===== Information given =====

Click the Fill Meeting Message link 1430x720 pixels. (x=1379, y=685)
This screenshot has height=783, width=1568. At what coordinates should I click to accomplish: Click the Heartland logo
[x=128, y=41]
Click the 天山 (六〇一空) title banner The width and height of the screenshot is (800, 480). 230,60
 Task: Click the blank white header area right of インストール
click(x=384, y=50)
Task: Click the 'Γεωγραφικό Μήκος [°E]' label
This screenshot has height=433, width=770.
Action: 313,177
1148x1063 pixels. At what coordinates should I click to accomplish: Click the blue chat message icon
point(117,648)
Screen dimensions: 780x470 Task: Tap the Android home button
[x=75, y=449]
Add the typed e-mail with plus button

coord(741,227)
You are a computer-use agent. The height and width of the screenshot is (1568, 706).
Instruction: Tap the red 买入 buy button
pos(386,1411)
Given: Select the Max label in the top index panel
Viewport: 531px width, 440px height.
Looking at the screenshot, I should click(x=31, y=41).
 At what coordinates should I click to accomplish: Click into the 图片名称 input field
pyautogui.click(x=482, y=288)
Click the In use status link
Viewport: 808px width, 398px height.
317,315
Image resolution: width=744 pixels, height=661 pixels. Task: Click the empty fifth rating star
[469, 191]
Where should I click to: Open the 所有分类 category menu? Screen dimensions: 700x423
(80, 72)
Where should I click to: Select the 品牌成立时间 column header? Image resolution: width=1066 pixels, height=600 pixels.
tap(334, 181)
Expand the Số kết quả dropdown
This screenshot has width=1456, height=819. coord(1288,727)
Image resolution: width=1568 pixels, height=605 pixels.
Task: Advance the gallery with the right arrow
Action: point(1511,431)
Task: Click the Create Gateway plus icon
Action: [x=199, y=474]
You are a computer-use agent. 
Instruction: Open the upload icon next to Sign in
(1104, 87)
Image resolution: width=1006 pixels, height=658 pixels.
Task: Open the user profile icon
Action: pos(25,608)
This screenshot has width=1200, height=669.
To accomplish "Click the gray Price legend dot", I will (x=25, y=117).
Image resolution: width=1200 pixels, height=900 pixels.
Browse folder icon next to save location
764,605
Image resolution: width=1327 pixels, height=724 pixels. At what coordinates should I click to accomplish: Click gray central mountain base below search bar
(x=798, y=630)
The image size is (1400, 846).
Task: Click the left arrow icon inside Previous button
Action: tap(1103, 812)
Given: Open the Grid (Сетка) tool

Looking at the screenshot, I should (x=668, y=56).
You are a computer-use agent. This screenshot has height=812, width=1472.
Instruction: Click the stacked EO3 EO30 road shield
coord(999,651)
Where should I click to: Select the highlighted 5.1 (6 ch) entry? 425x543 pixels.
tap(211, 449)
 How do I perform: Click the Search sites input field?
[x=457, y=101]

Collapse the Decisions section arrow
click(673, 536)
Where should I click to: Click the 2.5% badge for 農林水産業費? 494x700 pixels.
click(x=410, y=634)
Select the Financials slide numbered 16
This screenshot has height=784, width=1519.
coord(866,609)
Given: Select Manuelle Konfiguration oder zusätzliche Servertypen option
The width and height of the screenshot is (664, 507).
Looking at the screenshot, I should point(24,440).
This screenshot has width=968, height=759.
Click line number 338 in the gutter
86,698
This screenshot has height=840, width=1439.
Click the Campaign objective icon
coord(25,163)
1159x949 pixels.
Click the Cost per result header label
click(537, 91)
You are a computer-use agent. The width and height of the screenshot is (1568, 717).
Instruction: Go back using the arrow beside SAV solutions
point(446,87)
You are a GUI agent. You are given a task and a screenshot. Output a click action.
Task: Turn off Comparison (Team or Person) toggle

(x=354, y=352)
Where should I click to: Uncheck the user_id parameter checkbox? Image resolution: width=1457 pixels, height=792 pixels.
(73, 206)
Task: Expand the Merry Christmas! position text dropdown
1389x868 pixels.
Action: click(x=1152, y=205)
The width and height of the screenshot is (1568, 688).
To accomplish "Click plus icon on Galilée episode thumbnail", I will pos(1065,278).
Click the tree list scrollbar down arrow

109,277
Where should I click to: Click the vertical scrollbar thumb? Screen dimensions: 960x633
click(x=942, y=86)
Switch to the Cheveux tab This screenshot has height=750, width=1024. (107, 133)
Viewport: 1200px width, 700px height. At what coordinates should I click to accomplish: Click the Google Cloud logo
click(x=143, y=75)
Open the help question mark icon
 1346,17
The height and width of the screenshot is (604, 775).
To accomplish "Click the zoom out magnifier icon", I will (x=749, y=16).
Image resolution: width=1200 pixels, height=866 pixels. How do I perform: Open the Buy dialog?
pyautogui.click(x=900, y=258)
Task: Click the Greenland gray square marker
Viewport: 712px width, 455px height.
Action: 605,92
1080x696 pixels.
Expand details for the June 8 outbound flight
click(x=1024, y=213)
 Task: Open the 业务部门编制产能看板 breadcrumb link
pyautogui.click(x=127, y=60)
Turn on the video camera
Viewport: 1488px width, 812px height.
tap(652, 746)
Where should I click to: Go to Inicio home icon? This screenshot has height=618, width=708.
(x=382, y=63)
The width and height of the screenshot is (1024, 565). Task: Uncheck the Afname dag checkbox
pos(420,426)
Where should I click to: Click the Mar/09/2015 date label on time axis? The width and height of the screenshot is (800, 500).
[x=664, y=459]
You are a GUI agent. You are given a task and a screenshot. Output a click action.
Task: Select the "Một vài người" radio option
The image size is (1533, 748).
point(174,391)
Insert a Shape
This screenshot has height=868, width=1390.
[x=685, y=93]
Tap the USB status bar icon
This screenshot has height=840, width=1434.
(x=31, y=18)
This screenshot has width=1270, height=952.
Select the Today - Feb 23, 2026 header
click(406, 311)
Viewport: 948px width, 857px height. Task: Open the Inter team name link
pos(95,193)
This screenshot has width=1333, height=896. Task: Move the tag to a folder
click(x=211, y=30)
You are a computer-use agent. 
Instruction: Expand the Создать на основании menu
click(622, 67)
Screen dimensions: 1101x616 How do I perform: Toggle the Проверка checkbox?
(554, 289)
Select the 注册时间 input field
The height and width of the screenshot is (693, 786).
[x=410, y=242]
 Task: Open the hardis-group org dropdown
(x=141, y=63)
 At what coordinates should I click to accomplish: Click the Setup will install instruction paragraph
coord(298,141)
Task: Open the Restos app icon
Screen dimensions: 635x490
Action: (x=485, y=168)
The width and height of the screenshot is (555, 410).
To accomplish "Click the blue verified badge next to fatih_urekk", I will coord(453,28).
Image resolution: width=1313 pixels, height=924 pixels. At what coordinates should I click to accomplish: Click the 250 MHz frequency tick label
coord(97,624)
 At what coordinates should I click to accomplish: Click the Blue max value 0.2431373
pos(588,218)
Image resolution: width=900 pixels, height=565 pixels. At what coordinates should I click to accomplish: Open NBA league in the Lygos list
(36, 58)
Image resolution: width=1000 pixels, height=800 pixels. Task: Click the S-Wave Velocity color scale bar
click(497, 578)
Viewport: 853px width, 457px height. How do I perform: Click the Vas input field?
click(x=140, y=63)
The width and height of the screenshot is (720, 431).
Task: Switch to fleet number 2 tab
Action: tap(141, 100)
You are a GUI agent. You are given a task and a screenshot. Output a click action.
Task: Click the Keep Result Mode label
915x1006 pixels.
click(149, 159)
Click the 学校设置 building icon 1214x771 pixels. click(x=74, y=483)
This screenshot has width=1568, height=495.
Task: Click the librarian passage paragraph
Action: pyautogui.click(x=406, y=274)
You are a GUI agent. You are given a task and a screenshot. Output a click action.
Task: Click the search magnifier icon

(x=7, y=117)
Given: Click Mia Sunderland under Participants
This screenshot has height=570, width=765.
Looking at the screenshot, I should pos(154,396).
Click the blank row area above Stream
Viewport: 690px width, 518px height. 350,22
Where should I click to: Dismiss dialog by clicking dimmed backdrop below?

=====

= Problem =
All of the entries above are to be printed again exactly.

= Written reply =
Click the Fill Meeting Message link 1430x720 pixels. (x=1379, y=685)
This screenshot has height=783, width=1568. At what coordinates should I click to accomplish: Click the Heartland logo
[x=128, y=41]
Click the 天山 (六〇一空) title banner The width and height of the screenshot is (800, 480). 230,60
 Task: Click the blank white header area right of インストール
click(x=384, y=50)
Task: Click the 'Γεωγραφικό Μήκος [°E]' label
This screenshot has height=433, width=770.
Action: 313,177
1148x1063 pixels. At what coordinates should I click to accomplish: Click the blue chat message icon
point(117,648)
Screen dimensions: 780x470 Task: Tap the Android home button
[x=75, y=449]
Add the typed e-mail with plus button

coord(741,227)
You are a computer-use agent. The height and width of the screenshot is (1568, 706).
Instruction: Tap the red 买入 buy button
pos(386,1411)
Given: Select the Max label in the top index panel
Viewport: 531px width, 440px height.
Looking at the screenshot, I should click(x=31, y=41).
 At what coordinates should I click to accomplish: Click into the 图片名称 input field
pyautogui.click(x=482, y=288)
Click the In use status link
Viewport: 808px width, 398px height.
317,315
Image resolution: width=744 pixels, height=661 pixels. Task: Click the empty fifth rating star
[469, 191]
Where should I click to: Open the 所有分类 category menu? Screen dimensions: 700x423
(80, 72)
Where should I click to: Select the 品牌成立时间 column header? Image resolution: width=1066 pixels, height=600 pixels.
tap(334, 181)
Expand the Số kết quả dropdown
This screenshot has width=1456, height=819. coord(1288,727)
Image resolution: width=1568 pixels, height=605 pixels.
Task: Advance the gallery with the right arrow
Action: point(1511,431)
Task: Click the Create Gateway plus icon
Action: [x=199, y=474]
You are a computer-use agent. 
Instruction: Open the upload icon next to Sign in
(1104, 87)
Image resolution: width=1006 pixels, height=658 pixels.
Task: Open the user profile icon
Action: pos(25,608)
This screenshot has width=1200, height=669.
To accomplish "Click the gray Price legend dot", I will (x=25, y=117).
Image resolution: width=1200 pixels, height=900 pixels.
Browse folder icon next to save location
764,605
Image resolution: width=1327 pixels, height=724 pixels. At what coordinates should I click to accomplish: Click gray central mountain base below search bar
(x=798, y=630)
The image size is (1400, 846).
Task: Click the left arrow icon inside Previous button
Action: tap(1103, 812)
Given: Open the Grid (Сетка) tool

Looking at the screenshot, I should (x=668, y=56).
You are a computer-use agent. This screenshot has height=812, width=1472.
Instruction: Click the stacked EO3 EO30 road shield
coord(999,651)
Where should I click to: Select the highlighted 5.1 (6 ch) entry? 425x543 pixels.
tap(211, 449)
 How do I perform: Click the Search sites input field?
[x=457, y=101]

Collapse the Decisions section arrow
click(673, 536)
Where should I click to: Click the 2.5% badge for 農林水産業費? 494x700 pixels.
click(x=410, y=634)
Select the Financials slide numbered 16
This screenshot has height=784, width=1519.
coord(866,609)
Given: Select Manuelle Konfiguration oder zusätzliche Servertypen option
The width and height of the screenshot is (664, 507).
Looking at the screenshot, I should point(24,440).
This screenshot has width=968, height=759.
Click line number 338 in the gutter
86,698
This screenshot has height=840, width=1439.
Click the Campaign objective icon
coord(25,163)
1159x949 pixels.
Click the Cost per result header label
click(537, 91)
You are a computer-use agent. The width and height of the screenshot is (1568, 717).
Instruction: Go back using the arrow beside SAV solutions
point(446,87)
You are a GUI agent. You are given a task and a screenshot. Output a click action.
Task: Turn off Comparison (Team or Person) toggle

(x=354, y=352)
Where should I click to: Uncheck the user_id parameter checkbox? Image resolution: width=1457 pixels, height=792 pixels.
(73, 206)
Task: Expand the Merry Christmas! position text dropdown
1389x868 pixels.
Action: click(x=1152, y=205)
The width and height of the screenshot is (1568, 688).
To accomplish "Click plus icon on Galilée episode thumbnail", I will pos(1065,278).
Click the tree list scrollbar down arrow

109,277
Where should I click to: Click the vertical scrollbar thumb? Screen dimensions: 960x633
click(x=942, y=86)
Switch to the Cheveux tab This screenshot has height=750, width=1024. (107, 133)
Viewport: 1200px width, 700px height. At what coordinates should I click to accomplish: Click the Google Cloud logo
click(x=143, y=75)
Open the help question mark icon
 1346,17
The height and width of the screenshot is (604, 775).
To accomplish "Click the zoom out magnifier icon", I will (x=749, y=16).
Image resolution: width=1200 pixels, height=866 pixels. How do I perform: Open the Buy dialog?
pyautogui.click(x=900, y=258)
Task: Click the Greenland gray square marker
Viewport: 712px width, 455px height.
Action: 605,92
1080x696 pixels.
Expand details for the June 8 outbound flight
click(x=1024, y=213)
 Task: Open the 业务部门编制产能看板 breadcrumb link
pyautogui.click(x=127, y=60)
Turn on the video camera
Viewport: 1488px width, 812px height.
tap(652, 746)
Where should I click to: Go to Inicio home icon? This screenshot has height=618, width=708.
(x=382, y=63)
The width and height of the screenshot is (1024, 565). Task: Uncheck the Afname dag checkbox
pos(420,426)
Where should I click to: Click the Mar/09/2015 date label on time axis? The width and height of the screenshot is (800, 500).
[x=664, y=459]
You are a GUI agent. You are given a task and a screenshot. Output a click action.
Task: Select the "Một vài người" radio option
The image size is (1533, 748).
point(174,391)
Insert a Shape
This screenshot has height=868, width=1390.
[x=685, y=93]
Tap the USB status bar icon
This screenshot has height=840, width=1434.
(x=31, y=18)
This screenshot has width=1270, height=952.
Select the Today - Feb 23, 2026 header
click(406, 311)
Viewport: 948px width, 857px height. Task: Open the Inter team name link
pos(95,193)
This screenshot has width=1333, height=896. Task: Move the tag to a folder
click(x=211, y=30)
You are a computer-use agent. 
Instruction: Expand the Создать на основании menu
click(622, 67)
Screen dimensions: 1101x616 How do I perform: Toggle the Проверка checkbox?
(554, 289)
Select the 注册时间 input field
The height and width of the screenshot is (693, 786).
[x=410, y=242]
 Task: Open the hardis-group org dropdown
(x=141, y=63)
 At what coordinates should I click to accomplish: Click the Setup will install instruction paragraph
coord(298,141)
Task: Open the Restos app icon
Screen dimensions: 635x490
Action: (x=485, y=168)
The width and height of the screenshot is (555, 410).
To accomplish "Click the blue verified badge next to fatih_urekk", I will coord(453,28).
Image resolution: width=1313 pixels, height=924 pixels. At what coordinates should I click to accomplish: Click the 250 MHz frequency tick label
coord(97,624)
 At what coordinates should I click to accomplish: Click the Blue max value 0.2431373
pos(588,218)
Image resolution: width=900 pixels, height=565 pixels. At what coordinates should I click to accomplish: Open NBA league in the Lygos list
(36, 58)
Image resolution: width=1000 pixels, height=800 pixels. Task: Click the S-Wave Velocity color scale bar
click(497, 578)
Viewport: 853px width, 457px height. How do I perform: Click the Vas input field?
click(x=140, y=63)
The width and height of the screenshot is (720, 431).
Task: Switch to fleet number 2 tab
Action: tap(141, 100)
You are a GUI agent. You are given a task and a screenshot. Output a click action.
Task: Click the Keep Result Mode label
915x1006 pixels.
click(149, 159)
Click the 学校设置 building icon 1214x771 pixels. click(x=74, y=483)
This screenshot has width=1568, height=495.
Task: Click the librarian passage paragraph
Action: pyautogui.click(x=406, y=274)
You are a GUI agent. You are given a task and a screenshot. Output a click action.
Task: Click the search magnifier icon

(x=7, y=117)
Given: Click Mia Sunderland under Participants
This screenshot has height=570, width=765.
Looking at the screenshot, I should pos(154,396).
Click the blank row area above Stream
Viewport: 690px width, 518px height. 350,22
Where should I click to: Dismiss dialog by clicking dimmed backdrop below?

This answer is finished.